Abstract 1880: Molecular Basis of Inward-Rectifier Potassium Current Upregulation in Human Atrial Fibrillation: Contrasting Mechanisms for IK1 versus Constitutive IKACh
Introduction: Upregulation of Kir-based inward rectifiers IK1 and constitutively active acetylcholine-regulated current (IKACh,c) is a prominent contributor to atrial fibrillation (AF) maintenance. This study assessed occurrence and molecular basis of altered IK1 and IKACh,c in man.
Methods: Left atrial samples from mitral valve repair patients (n = 21 AF; n = 20 SR) were studied. Patch-clamp was applied to record currents. Immunoblots and confocal microscopy were used to study protein content and localization. Quantitative real-time PCR was performed to study microRNA and mRNA levels.
Results: IK1 and IKACh,c densities were greater in cells from AF than SR patients (at −120 mV: 3.5 ± 2.6 vs. 2.1 ± 1.1 pA/pF for IK1 and 1.3 ± 0.8 vs. 0.4 ± 0.3 pA/pF for IKACh,c).
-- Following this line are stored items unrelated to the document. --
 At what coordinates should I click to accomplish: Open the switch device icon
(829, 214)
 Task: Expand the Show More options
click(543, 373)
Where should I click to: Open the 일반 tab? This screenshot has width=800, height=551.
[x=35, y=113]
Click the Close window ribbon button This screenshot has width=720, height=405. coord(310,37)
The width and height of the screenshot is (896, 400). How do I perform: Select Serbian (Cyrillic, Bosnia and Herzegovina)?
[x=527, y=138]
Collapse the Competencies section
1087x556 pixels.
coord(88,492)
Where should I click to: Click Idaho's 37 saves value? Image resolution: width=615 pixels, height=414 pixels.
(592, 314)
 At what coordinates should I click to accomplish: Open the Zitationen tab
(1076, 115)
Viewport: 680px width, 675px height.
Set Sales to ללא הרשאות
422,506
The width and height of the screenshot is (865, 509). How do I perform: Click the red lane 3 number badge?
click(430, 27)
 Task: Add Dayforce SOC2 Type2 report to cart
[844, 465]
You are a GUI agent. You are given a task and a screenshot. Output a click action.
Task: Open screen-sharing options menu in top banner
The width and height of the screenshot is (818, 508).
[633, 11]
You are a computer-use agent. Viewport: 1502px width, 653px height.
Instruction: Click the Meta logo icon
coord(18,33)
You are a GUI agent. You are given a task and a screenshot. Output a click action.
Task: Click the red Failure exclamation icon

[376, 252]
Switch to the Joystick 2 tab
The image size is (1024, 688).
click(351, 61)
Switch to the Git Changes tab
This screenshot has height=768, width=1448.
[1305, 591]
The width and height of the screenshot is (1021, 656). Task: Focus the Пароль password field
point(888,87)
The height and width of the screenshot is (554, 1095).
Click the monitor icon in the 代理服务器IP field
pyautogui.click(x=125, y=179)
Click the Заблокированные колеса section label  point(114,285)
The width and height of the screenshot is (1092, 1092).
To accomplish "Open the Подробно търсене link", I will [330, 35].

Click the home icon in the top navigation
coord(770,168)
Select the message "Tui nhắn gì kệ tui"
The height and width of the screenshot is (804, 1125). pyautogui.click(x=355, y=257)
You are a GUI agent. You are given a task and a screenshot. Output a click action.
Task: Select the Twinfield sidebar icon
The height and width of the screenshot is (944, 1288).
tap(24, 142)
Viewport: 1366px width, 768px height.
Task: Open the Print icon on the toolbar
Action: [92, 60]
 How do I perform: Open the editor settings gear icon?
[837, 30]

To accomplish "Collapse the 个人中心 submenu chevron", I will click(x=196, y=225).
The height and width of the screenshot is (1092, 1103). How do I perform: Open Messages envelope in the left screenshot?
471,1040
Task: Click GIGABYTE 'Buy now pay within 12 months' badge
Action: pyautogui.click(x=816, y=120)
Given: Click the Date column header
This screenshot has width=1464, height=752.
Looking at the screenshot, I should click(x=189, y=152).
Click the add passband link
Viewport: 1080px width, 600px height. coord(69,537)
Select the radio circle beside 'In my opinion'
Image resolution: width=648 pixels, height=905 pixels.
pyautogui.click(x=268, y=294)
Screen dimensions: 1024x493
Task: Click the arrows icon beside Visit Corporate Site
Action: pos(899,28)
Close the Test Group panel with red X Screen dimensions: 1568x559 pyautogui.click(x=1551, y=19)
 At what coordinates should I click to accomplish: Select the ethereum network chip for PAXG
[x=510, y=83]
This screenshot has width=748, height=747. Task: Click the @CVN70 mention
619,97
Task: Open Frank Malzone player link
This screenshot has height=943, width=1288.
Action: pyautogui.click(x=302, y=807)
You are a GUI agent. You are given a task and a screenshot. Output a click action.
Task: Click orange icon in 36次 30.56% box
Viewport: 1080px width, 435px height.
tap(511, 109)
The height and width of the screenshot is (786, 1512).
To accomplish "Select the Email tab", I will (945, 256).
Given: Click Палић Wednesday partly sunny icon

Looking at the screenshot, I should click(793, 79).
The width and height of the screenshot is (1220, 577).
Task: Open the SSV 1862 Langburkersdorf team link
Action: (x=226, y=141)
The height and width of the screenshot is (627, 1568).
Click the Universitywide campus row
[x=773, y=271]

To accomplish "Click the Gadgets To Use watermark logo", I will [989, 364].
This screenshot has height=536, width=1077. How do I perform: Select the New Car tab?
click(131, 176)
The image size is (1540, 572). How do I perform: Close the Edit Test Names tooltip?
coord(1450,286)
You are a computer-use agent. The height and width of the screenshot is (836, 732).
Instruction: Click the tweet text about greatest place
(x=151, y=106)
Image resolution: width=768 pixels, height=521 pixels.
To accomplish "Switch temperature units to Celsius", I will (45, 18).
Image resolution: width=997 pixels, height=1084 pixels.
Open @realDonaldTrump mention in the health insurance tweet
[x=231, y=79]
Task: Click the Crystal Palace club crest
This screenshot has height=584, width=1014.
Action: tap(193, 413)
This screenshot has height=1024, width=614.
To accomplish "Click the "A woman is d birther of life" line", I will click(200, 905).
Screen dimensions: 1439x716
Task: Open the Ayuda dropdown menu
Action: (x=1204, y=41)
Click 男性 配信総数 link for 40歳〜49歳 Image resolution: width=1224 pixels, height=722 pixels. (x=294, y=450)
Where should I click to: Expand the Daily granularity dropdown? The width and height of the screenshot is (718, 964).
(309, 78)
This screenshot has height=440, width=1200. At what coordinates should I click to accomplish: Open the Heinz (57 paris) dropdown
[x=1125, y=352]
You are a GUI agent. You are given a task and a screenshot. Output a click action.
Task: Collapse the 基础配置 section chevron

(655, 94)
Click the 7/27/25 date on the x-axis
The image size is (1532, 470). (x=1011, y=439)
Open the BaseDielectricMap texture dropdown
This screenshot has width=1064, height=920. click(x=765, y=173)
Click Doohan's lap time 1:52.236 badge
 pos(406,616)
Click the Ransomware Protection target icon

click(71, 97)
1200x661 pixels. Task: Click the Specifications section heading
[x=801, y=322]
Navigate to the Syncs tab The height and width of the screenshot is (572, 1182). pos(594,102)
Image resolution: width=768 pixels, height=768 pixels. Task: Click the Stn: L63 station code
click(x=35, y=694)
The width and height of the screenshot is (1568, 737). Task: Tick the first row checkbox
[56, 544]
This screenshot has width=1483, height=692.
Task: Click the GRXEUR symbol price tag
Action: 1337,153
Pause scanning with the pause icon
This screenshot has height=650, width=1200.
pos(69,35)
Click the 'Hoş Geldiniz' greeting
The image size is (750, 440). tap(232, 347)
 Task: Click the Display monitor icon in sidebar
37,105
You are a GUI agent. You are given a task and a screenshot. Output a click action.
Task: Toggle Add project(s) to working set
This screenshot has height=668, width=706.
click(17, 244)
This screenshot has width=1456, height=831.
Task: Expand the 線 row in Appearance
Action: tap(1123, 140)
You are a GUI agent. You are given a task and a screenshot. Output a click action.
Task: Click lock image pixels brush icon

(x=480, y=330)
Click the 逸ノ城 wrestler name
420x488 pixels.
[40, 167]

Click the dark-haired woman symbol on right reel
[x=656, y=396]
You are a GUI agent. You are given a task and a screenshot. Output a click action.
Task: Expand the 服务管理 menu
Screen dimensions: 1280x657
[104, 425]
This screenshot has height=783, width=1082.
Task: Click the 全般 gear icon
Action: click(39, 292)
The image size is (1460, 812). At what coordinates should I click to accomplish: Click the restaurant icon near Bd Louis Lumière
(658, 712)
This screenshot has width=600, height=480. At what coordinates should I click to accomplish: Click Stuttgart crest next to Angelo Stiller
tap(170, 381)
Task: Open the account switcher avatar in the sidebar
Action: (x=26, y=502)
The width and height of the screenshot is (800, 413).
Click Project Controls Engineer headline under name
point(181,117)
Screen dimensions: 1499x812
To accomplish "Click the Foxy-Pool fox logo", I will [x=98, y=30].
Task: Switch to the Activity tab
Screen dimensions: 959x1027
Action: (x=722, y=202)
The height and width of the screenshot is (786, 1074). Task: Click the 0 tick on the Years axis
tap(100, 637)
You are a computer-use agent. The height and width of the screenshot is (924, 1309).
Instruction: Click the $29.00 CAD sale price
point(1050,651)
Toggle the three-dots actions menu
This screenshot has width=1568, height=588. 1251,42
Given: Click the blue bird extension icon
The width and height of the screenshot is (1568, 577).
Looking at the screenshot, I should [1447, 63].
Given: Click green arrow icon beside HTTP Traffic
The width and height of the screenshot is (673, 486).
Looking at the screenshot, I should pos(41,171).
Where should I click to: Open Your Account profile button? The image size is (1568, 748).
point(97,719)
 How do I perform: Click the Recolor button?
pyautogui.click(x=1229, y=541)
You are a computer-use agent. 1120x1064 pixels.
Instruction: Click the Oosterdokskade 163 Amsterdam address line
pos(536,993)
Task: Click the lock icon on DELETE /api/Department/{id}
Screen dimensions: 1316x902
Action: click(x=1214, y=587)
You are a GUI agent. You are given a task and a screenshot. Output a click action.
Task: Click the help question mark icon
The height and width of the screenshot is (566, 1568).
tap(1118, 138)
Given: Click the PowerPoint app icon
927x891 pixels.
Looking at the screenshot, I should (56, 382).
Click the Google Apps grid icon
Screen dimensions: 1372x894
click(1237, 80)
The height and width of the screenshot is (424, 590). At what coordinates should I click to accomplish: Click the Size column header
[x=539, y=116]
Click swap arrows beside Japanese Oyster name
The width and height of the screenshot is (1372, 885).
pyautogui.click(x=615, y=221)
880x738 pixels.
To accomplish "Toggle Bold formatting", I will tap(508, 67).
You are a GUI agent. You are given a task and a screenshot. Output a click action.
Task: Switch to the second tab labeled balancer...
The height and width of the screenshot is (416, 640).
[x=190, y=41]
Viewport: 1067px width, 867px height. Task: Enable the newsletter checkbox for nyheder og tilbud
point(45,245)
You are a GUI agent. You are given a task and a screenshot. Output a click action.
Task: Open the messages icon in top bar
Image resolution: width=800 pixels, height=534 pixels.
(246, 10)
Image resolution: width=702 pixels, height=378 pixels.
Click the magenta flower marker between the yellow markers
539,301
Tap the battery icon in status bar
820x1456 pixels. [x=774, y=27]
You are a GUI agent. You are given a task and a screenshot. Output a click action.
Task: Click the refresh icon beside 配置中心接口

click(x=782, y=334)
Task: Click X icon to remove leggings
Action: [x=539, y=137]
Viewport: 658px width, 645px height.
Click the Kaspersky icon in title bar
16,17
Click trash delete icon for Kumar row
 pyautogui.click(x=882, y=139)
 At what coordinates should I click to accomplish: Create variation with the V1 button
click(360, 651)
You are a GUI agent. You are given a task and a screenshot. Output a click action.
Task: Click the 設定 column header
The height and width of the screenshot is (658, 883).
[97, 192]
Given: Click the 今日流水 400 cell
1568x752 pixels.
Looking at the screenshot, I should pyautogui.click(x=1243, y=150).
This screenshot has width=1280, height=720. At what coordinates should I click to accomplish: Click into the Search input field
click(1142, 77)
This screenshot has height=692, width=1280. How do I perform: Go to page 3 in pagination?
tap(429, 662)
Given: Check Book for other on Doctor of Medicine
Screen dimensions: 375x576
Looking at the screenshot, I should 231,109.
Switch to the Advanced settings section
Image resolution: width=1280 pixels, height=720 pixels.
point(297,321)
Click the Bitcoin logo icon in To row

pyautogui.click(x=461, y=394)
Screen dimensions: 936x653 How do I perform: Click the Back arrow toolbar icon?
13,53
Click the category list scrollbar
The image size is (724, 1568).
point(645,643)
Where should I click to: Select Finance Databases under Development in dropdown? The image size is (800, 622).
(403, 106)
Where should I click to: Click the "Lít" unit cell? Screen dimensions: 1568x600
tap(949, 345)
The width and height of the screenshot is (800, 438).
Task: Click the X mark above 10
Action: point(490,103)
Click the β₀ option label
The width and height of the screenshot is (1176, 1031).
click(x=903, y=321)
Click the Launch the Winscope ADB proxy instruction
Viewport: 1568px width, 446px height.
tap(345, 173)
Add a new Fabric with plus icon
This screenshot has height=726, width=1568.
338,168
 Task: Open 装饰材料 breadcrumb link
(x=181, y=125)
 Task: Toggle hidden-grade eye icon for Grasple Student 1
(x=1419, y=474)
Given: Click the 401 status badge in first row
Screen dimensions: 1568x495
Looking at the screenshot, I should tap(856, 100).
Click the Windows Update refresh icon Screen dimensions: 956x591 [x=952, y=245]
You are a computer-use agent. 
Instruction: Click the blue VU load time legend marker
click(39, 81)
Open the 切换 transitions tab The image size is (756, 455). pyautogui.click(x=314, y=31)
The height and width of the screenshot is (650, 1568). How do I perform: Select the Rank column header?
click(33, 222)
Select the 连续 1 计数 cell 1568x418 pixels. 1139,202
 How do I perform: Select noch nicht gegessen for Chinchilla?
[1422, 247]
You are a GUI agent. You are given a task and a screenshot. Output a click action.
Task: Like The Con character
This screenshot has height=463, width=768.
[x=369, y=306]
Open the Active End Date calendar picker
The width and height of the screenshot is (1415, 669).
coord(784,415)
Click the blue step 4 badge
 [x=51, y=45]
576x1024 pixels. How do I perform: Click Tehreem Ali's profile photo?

Kir2.1 protein (underlying IK1) was increased by AF (Fig.⇓) but Kir2.3 was unchanged. Kir2.1 mRNA was increased and Kir2.3 mRNA reduced. Kir3.1 and Kir3.4 (underlying IKACh,c) protein was unaffected. The inhibitory regulatory G-protein Gαi-3 was downregulated, potentially explaining increased free Gαγ and IKACh,c. No change in other regulatory proteins (RGS4, calmodulin) or subcellular channel and regulatory proteins localization occurred with AF. Kir2.1 protein expression is known to be downregulated by the microRNA miR-1: miR-1 expression was reduced by AF (Fig.⇓).
Conclusions: Both inward rectifier currents IK1 and IKACh,c are increased in human AF. IK1 changes are caused by increased protein expression through transcriptional and post-transcriptional modifications related to miR-1 downregulation, whereas the increase in IKACh,c is functional, possibly mediated by decreased inhibitory G-protein expression.